In de landelijke dorpen van Portugal markeert de komst van een man in een klein busje met het woord CINEMA op de zijkant een opwindende gebeurtenis. Terwijl Antonio Feliciano zijn apparatuur uitpakt, begint een verder onopvallende ruimte in een afgelegen stadje te veranderen in een bioscoop. Als De Atlantische Oceaan meldt, is de 75-jarige Feliciano misschien wel van Portugal laatste reizende filmoperateur- de enige persoon die overbleef met de vaardigheid en toewijding om films in hun traditionele vorm naar verre oorden te brengen waar ze geen andere toegang toe hebben.

In de afgelopen zestig jaar schat Feliciano dat hij 2,5 miljoen mijl heeft gereisd om zijn liefde voor cinema over het hele land te verspreiden. Het is een waar passieproject; Feliciano werkt doordeweeks fulltime als boekhouder in de Portugese hoofdstad Lissabon en brengt zijn show in de weekenden op de markt. Ondanks de vermoeiende vereisten van reizen in wat anders de rusturen van een werkende man zouden zijn, kent Feliciano uit de eerste hand de vreugde die hij ervaart verspreidde zich, nadat hij als kind was geïnspireerd om filmoperateur te worden door de aanwezigheid van een in zijn eigen landelijke dorp in de Portugese Alentejo regio. Na een vroege periode als assistent van die operateur, die de vertoningen van het weekend aankondigde via een luidspreker in het dorp, was Feliciano al snel vrij het opzetten van zijn eigen vertoningen in muziekzalen en stierenvechtringen in het hele land - overal met ruimte voor een filmprojector, een scherm en een publiek.

In het pre-digitale tijdperk brachten filmvertoningen van Feliciano en andere reizende filmoperators zoals hij entertainment voor bevolkingsgroepen die geen toegang hadden tot tv of radio, en voor ongeschoolde inwoners die niet over de mogelijkheid beschikten lezen.
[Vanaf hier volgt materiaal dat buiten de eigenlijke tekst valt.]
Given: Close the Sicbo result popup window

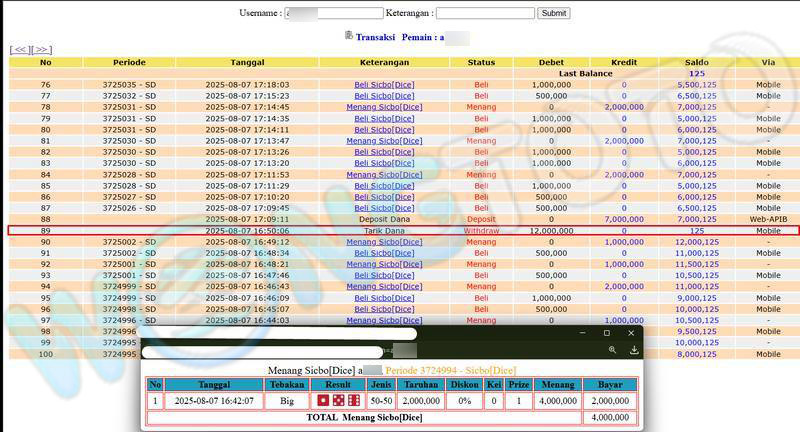Looking at the screenshot, I should point(631,332).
Als zoon van een geliefde maar recent overleden filmoperateur terugroepacties aan Reuters, was er een tijd dat "het in de bioscoop was dat mensen Lissabon, de koloniën, zelfs de zee, voor het eerst zouden zien." Met de opkomst van tv, internet en digitale filmdistributie is de kunst van filmprojectie niet meer zo gewild als ooit was. Feliciano houdt echter vol dat zijn ouderwetse methodes om films te laten zien van spoelen celluloid, waardevol zijn.

Zoals met elke nieuwe technologie hebben digitale projectoren aanleiding gegeven tot een debat over de verdiensten van old school versus nieuwe schoolbenaderingen van kunst, en regisseurs als Quentin Tarantino, Wes Anderson en Zack Snyder zijn standvastig in hun geloof dat de traditionele vorm van filmen en filmen de beste is. Voor bepaalde auteurs zijn digitale technologie en digitale projectie bedoeld om te filmen wat een foto van een schilderij is voor het originele schilderij zelf. Feliciano is het misschien op technische gronden eens over de superioriteit van filmprojectie, maar zijn toewijding naar de vorm komt meer voort uit een gevoel van de gemeenschap die het voortbrengt: “Soms heb ik het gevoel dat ik 'ben' bioscoop. Bij een vertoning, hier is de machine, het scherm, het publiek, allemaal samen geconcentreerd, we lachen, huilen samen. En zonder mij lukt het niet. Spannend.”

Het enige verdriet van Feliciano is de wetenschap dat hij misschien de laatste in zijn soort is. Hij heeft geen jonge leerling om het vak te leren, en hij klaagt "dat deze belangrijke culturele uitdrukking verloren is gegaan, dat wanneer ik daar sterf zal er niemand meer over zijn om van dorp naar dorp te gaan om een ​​film te vertonen.” Voorlopig blijft hij met zijn show op pad totdat de film draait uit.